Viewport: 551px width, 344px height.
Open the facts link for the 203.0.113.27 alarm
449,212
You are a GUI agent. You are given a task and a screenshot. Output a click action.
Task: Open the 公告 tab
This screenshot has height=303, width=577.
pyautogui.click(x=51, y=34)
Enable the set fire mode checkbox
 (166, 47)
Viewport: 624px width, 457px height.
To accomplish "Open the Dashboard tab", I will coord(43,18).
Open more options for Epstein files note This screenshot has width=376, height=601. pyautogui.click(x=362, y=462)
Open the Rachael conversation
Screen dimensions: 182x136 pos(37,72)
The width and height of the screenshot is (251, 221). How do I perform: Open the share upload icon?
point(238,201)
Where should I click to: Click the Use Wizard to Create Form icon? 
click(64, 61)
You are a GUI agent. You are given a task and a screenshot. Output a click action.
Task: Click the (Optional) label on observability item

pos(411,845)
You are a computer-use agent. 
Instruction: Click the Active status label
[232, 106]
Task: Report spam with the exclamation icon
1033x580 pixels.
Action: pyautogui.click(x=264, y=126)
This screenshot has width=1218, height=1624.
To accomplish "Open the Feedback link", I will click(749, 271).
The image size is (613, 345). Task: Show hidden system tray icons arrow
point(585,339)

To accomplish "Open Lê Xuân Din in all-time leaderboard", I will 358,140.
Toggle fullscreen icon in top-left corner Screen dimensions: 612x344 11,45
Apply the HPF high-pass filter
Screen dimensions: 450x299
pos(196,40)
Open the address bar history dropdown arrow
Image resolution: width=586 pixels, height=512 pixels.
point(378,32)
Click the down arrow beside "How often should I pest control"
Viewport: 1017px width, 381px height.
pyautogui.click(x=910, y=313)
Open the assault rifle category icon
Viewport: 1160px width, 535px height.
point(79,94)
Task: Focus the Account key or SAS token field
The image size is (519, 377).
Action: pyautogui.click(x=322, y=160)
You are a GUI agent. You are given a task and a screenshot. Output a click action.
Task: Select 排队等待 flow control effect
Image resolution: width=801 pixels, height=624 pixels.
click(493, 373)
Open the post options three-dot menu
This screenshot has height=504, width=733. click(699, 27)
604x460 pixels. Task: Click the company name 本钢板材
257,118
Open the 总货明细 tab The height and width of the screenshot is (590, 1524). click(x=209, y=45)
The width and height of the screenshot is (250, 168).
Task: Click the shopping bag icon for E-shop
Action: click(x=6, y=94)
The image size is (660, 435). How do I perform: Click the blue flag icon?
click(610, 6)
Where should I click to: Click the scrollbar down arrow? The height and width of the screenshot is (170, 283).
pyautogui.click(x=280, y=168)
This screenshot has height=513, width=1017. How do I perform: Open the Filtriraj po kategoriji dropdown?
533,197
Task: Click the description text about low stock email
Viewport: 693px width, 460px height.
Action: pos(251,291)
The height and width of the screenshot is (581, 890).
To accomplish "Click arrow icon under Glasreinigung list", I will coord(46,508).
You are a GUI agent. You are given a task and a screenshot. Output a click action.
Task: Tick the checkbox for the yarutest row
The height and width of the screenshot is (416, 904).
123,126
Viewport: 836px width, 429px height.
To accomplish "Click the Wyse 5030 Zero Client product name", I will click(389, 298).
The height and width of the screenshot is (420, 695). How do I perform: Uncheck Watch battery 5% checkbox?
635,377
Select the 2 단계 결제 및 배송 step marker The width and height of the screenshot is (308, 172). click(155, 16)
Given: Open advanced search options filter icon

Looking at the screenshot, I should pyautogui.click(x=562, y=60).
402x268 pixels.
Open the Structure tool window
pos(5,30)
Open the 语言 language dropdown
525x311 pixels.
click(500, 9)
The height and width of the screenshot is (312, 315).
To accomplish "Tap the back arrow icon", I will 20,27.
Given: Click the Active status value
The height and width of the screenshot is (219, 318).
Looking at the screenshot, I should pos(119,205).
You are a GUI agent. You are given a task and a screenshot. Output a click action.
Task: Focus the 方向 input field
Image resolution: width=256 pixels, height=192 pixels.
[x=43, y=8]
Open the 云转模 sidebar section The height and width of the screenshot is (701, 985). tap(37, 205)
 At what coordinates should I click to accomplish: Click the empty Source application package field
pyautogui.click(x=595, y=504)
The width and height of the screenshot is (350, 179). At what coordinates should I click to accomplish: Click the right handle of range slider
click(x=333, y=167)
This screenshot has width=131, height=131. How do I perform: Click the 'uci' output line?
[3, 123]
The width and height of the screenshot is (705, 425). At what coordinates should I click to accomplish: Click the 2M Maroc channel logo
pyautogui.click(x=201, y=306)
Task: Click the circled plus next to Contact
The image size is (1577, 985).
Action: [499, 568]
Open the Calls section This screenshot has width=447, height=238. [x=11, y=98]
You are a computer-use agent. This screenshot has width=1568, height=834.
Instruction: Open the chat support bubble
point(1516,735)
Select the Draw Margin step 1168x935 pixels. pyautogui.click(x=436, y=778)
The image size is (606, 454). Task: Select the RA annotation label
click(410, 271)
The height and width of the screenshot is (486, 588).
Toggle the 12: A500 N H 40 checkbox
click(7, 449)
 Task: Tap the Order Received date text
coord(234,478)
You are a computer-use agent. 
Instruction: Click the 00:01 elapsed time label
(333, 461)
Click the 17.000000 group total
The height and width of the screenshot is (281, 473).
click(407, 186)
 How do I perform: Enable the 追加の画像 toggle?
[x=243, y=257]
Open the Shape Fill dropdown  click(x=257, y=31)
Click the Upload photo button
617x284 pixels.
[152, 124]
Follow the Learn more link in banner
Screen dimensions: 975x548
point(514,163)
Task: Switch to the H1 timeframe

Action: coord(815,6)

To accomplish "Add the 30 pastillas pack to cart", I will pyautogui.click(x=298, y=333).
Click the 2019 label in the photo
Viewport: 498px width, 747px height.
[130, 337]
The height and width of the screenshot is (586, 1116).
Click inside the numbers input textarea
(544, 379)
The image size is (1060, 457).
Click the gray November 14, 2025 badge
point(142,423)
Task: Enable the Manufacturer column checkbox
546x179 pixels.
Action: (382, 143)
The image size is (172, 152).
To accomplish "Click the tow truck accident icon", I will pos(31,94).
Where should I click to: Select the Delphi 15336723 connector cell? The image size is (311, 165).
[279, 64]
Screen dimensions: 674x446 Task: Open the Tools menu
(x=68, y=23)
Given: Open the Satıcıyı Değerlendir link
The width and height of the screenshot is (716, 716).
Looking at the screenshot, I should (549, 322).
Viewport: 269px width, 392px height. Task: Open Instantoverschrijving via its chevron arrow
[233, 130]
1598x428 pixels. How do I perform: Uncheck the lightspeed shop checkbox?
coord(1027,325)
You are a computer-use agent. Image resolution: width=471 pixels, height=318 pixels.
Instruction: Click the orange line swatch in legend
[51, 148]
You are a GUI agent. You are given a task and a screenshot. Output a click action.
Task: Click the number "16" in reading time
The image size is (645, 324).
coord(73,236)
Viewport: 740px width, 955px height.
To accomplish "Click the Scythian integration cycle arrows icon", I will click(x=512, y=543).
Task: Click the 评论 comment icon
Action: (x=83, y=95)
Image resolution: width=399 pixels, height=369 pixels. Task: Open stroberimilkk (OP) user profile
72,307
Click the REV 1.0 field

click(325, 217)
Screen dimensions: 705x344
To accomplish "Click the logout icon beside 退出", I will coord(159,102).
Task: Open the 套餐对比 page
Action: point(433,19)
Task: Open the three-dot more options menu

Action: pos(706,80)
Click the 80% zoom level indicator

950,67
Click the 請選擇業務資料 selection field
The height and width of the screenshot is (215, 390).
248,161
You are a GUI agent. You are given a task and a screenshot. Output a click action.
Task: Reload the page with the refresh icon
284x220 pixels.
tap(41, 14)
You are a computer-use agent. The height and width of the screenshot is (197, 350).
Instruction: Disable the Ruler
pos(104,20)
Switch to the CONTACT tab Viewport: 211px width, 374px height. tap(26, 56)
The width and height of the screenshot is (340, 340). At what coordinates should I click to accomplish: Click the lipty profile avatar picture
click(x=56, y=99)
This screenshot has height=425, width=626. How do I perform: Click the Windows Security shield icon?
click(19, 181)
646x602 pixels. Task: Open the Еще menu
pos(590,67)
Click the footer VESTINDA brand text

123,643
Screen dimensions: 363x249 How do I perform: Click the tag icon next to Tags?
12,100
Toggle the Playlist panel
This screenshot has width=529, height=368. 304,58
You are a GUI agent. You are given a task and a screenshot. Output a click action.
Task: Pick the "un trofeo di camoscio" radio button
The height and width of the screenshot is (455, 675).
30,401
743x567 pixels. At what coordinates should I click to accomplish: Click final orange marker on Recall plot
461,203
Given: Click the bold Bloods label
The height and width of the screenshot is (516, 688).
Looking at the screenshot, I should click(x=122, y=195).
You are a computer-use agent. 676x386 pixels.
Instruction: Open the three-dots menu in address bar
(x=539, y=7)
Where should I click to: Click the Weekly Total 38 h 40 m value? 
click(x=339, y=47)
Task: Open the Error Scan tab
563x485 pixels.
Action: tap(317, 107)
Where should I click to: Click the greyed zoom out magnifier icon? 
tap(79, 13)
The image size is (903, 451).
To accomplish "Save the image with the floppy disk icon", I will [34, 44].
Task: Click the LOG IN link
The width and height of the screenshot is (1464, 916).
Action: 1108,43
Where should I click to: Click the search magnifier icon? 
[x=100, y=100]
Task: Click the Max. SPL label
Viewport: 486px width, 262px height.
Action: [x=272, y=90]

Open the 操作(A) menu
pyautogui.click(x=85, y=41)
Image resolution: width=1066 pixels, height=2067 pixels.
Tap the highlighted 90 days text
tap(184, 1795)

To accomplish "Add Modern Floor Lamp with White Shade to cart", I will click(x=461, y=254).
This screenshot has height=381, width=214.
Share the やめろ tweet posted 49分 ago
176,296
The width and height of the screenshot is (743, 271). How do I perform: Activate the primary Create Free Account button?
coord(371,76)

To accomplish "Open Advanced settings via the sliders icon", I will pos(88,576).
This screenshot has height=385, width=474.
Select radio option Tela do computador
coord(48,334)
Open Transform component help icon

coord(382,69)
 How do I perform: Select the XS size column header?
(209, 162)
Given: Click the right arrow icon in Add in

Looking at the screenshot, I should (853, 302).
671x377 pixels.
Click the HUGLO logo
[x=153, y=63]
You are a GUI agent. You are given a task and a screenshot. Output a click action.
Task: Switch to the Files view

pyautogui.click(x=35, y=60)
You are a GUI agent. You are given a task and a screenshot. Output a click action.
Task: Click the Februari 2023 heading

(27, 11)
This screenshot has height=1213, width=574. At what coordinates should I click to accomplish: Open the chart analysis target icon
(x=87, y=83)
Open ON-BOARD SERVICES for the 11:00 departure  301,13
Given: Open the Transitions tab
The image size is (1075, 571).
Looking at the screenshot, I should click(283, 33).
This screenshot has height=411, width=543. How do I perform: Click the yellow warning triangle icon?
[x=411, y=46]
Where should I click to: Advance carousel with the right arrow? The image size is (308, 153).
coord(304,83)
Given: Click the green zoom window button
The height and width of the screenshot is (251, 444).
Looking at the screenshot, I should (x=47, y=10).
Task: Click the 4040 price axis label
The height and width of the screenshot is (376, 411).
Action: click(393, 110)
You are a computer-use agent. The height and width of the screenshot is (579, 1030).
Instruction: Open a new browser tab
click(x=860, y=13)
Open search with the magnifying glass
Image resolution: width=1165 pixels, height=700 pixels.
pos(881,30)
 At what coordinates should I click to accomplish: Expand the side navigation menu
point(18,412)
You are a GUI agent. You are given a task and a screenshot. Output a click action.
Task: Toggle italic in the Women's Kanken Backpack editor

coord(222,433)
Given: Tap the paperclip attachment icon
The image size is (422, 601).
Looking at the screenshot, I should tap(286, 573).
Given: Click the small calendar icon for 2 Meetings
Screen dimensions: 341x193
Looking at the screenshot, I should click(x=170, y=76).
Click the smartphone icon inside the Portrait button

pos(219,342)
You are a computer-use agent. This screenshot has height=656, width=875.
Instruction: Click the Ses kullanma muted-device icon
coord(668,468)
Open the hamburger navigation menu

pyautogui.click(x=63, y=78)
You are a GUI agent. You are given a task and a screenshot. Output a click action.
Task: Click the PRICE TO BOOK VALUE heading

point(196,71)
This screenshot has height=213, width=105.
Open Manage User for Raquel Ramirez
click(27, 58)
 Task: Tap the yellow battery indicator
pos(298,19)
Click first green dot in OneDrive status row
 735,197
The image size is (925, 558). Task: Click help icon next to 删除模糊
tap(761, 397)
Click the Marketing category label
--- --- ---
- **EXERCISE DETAILS**: Above are the lines; repeat exactly the ones from the line containing "Task: Open the Error Scan tab" down to the line containing "Given: Open the Transitions tab", both inclusive.

- **TASK ANSWER**:
Task: Open the Error Scan tab
563x485 pixels.
Action: tap(317, 107)
Where should I click to: Click the greyed zoom out magnifier icon? 
tap(79, 13)
The image size is (903, 451).
To accomplish "Save the image with the floppy disk icon", I will [34, 44].
Task: Click the LOG IN link
The width and height of the screenshot is (1464, 916).
Action: 1108,43
Where should I click to: Click the search magnifier icon? 
[x=100, y=100]
Task: Click the Max. SPL label
Viewport: 486px width, 262px height.
Action: [x=272, y=90]

Open the 操作(A) menu
pyautogui.click(x=85, y=41)
Image resolution: width=1066 pixels, height=2067 pixels.
Tap the highlighted 90 days text
tap(184, 1795)

To accomplish "Add Modern Floor Lamp with White Shade to cart", I will click(x=461, y=254).
This screenshot has height=381, width=214.
Share the やめろ tweet posted 49分 ago
176,296
The width and height of the screenshot is (743, 271). How do I perform: Activate the primary Create Free Account button?
coord(371,76)

To accomplish "Open Advanced settings via the sliders icon", I will pos(88,576).
This screenshot has height=385, width=474.
Select radio option Tela do computador
coord(48,334)
Open Transform component help icon

coord(382,69)
 How do I perform: Select the XS size column header?
(209, 162)
Given: Click the right arrow icon in Add in

Looking at the screenshot, I should (853, 302).
671x377 pixels.
Click the HUGLO logo
[x=153, y=63]
You are a GUI agent. You are given a task and a screenshot. Output a click action.
Task: Switch to the Files view

pyautogui.click(x=35, y=60)
You are a GUI agent. You are given a task and a screenshot. Output a click action.
Task: Click the Februari 2023 heading

(27, 11)
This screenshot has height=1213, width=574. At what coordinates should I click to accomplish: Open the chart analysis target icon
(x=87, y=83)
Open ON-BOARD SERVICES for the 11:00 departure  301,13
Given: Open the Transitions tab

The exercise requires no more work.